Brothers Rickard and Björn Öste started Oatly in 1994 based on Rickard’s research at Lund University in Sweden, where he developed the enzyme technology that converts oats into a drinkable liquid. Like most founders who take a company through multiple fundraising rounds and an IPO, their ownership stake has been diluted significantly. The brothers now hold a minority interest that is a small fraction of what the China Resources joint venture or Blackstone controls.
The founders remain connected to the brand’s identity but have limited direct influence over corporate governance. Their original shares were converted to ordinary shares with the same rights as every other public stockholder, so they vote alongside everyone else on a one-share, one-vote basis. Their legacy is baked into the product and the brand ethos, not the boardroom.

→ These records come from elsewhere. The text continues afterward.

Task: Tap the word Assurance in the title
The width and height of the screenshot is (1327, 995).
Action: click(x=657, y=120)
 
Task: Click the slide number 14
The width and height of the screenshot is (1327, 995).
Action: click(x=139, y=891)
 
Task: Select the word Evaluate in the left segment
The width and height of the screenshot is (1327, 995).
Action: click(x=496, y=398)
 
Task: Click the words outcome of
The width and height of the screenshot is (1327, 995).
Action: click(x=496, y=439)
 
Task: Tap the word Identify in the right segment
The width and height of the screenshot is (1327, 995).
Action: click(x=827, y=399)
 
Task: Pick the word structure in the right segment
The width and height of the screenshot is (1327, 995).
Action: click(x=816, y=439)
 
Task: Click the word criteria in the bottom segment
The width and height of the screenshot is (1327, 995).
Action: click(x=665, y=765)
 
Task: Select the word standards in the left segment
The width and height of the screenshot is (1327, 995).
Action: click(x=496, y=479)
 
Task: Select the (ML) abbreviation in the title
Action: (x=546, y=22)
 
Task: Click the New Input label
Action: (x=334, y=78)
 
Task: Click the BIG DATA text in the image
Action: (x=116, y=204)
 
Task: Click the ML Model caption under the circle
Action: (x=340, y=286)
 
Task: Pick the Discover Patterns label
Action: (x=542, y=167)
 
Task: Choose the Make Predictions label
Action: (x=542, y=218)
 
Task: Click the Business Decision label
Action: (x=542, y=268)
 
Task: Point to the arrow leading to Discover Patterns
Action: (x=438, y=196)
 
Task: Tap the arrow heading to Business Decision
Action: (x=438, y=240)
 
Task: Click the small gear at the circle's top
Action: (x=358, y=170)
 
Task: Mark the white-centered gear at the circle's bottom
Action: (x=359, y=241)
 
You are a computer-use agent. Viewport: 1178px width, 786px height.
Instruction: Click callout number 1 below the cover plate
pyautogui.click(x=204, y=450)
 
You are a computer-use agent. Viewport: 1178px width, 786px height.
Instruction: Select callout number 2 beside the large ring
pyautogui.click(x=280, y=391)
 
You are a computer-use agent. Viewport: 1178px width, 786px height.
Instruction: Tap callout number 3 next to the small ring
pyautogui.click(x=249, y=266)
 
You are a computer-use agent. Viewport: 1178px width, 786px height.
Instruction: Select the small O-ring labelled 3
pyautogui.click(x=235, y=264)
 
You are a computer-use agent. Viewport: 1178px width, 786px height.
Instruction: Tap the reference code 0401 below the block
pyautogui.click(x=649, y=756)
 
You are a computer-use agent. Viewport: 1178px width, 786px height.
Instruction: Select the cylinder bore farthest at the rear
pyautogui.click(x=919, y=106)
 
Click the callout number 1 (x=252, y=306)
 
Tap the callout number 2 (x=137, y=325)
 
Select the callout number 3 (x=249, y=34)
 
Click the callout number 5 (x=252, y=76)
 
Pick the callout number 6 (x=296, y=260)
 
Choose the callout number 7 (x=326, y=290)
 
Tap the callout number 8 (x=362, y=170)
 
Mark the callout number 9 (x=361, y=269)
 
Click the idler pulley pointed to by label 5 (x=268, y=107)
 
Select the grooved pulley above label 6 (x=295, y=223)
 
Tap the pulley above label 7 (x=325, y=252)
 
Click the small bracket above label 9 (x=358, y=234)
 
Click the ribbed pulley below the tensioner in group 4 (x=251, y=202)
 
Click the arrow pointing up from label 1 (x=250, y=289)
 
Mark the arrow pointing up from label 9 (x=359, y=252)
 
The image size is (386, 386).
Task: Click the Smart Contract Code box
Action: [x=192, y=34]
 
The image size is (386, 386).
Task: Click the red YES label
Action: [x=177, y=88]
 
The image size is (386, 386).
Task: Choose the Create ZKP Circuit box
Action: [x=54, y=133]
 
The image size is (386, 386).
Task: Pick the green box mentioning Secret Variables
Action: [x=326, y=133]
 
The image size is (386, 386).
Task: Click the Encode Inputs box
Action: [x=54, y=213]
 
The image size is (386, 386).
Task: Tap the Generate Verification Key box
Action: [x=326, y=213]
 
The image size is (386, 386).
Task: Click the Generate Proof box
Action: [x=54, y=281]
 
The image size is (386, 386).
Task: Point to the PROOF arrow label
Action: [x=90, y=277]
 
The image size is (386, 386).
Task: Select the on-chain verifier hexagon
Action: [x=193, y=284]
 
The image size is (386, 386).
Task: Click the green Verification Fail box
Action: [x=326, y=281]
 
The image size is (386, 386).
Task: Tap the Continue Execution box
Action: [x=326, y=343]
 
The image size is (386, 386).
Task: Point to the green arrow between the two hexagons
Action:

In 2025, Oatly’s board initiated a strategic review of its Greater China business, considering options that include a potential carve-out of the entire segment. The company spent roughly $1.4 million on review costs in the first half of 2025 alone.5Oatly Group AB. Oatly Group AB Form 6-K – July 2025 Oatly has cautioned that there is no definitive timetable and no guarantee the review will result in any transaction.
This matters for the ownership picture because the China Resources joint venture is simultaneously the company’s largest shareholder and its most important partner for Asian distribution. A carve-out of the China business could fundamentally reshape who controls Oatly and how the company operates going forward. Investors watching OTLY should pay close attention to how this review unfolds, because a restructured company could look very different from the one that went public in 2021.